Work order → Starting at the line that contains "The image size is (1221, 954).", output each line through the end of the data exactly, and nothing more.

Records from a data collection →
== Segment start ==

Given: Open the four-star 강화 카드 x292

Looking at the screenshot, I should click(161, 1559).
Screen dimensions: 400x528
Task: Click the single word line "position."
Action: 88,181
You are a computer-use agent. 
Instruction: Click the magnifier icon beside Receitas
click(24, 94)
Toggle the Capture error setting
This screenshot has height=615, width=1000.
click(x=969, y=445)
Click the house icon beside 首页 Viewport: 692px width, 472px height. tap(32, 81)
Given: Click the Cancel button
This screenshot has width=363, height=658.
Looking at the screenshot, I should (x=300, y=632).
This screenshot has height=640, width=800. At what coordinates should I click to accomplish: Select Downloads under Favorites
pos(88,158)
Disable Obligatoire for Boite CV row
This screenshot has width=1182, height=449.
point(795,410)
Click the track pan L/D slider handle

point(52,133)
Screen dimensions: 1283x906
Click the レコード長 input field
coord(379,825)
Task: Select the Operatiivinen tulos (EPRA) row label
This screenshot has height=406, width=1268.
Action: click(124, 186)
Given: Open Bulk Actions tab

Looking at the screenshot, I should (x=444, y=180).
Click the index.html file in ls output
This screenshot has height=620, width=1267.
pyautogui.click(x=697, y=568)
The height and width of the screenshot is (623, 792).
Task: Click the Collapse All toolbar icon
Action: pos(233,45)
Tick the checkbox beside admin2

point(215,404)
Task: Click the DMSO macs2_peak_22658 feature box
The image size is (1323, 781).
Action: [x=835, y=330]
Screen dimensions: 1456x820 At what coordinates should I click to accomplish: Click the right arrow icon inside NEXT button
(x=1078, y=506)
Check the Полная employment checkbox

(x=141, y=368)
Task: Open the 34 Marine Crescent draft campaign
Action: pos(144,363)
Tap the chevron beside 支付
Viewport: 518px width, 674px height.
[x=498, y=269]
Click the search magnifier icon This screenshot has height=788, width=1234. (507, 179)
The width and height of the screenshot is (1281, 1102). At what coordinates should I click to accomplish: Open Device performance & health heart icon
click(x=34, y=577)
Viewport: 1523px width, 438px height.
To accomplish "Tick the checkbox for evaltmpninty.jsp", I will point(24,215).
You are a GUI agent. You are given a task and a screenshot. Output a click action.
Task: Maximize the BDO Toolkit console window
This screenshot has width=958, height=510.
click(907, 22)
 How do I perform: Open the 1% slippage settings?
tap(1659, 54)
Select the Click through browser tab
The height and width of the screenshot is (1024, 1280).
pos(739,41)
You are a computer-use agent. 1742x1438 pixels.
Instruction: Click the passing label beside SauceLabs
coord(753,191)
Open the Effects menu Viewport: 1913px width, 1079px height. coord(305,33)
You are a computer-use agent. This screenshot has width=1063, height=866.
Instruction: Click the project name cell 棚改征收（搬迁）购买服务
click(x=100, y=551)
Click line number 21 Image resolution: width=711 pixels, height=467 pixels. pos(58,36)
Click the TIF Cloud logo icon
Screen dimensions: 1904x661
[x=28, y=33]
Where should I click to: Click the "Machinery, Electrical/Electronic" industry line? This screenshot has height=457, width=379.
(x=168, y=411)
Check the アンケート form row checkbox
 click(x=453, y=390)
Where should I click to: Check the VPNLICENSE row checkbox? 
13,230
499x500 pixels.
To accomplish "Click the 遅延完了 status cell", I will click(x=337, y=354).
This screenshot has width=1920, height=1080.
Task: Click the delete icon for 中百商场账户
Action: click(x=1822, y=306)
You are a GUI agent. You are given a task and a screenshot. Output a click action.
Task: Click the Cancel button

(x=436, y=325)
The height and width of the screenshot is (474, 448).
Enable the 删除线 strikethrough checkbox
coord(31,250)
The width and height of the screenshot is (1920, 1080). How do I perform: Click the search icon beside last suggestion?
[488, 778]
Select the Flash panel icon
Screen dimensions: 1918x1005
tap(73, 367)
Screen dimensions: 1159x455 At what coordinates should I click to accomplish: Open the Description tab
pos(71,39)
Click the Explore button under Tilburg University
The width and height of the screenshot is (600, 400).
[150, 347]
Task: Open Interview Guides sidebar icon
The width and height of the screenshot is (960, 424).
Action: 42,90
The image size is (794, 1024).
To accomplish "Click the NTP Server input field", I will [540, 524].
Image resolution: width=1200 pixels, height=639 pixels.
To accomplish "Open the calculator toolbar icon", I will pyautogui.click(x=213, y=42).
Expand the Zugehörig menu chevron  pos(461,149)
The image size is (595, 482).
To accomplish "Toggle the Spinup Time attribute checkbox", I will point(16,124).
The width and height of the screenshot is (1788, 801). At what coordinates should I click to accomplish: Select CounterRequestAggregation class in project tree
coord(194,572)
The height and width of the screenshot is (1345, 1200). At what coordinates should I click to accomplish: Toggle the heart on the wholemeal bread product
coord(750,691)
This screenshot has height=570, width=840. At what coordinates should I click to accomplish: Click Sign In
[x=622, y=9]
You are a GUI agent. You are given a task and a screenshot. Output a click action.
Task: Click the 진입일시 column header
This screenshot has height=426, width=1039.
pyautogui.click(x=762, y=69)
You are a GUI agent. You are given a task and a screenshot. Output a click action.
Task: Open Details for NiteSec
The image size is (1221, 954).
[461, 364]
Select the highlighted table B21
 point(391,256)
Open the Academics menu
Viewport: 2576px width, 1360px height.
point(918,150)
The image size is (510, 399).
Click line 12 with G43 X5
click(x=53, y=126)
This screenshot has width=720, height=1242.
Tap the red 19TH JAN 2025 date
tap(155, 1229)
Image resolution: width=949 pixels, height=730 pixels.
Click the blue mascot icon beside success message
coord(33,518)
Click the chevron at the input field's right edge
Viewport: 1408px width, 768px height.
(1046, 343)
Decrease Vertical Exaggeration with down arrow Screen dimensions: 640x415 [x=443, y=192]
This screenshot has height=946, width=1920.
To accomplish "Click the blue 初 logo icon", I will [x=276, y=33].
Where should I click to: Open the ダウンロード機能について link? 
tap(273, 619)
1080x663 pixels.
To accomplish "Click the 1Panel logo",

== Segment end ==

Task output →
The image size is (1221, 954).
[461, 364]
Select the highlighted table B21
 point(391,256)
Open the Academics menu
Viewport: 2576px width, 1360px height.
point(918,150)
The image size is (510, 399).
Click line 12 with G43 X5
click(x=53, y=126)
This screenshot has width=720, height=1242.
Tap the red 19TH JAN 2025 date
tap(155, 1229)
Image resolution: width=949 pixels, height=730 pixels.
Click the blue mascot icon beside success message
coord(33,518)
Click the chevron at the input field's right edge
Viewport: 1408px width, 768px height.
(1046, 343)
Decrease Vertical Exaggeration with down arrow Screen dimensions: 640x415 [x=443, y=192]
This screenshot has height=946, width=1920.
To accomplish "Click the blue 初 logo icon", I will [x=276, y=33].
Where should I click to: Open the ダウンロード機能について link? 
tap(273, 619)
1080x663 pixels.
To accomplish "Click the 1Panel logo",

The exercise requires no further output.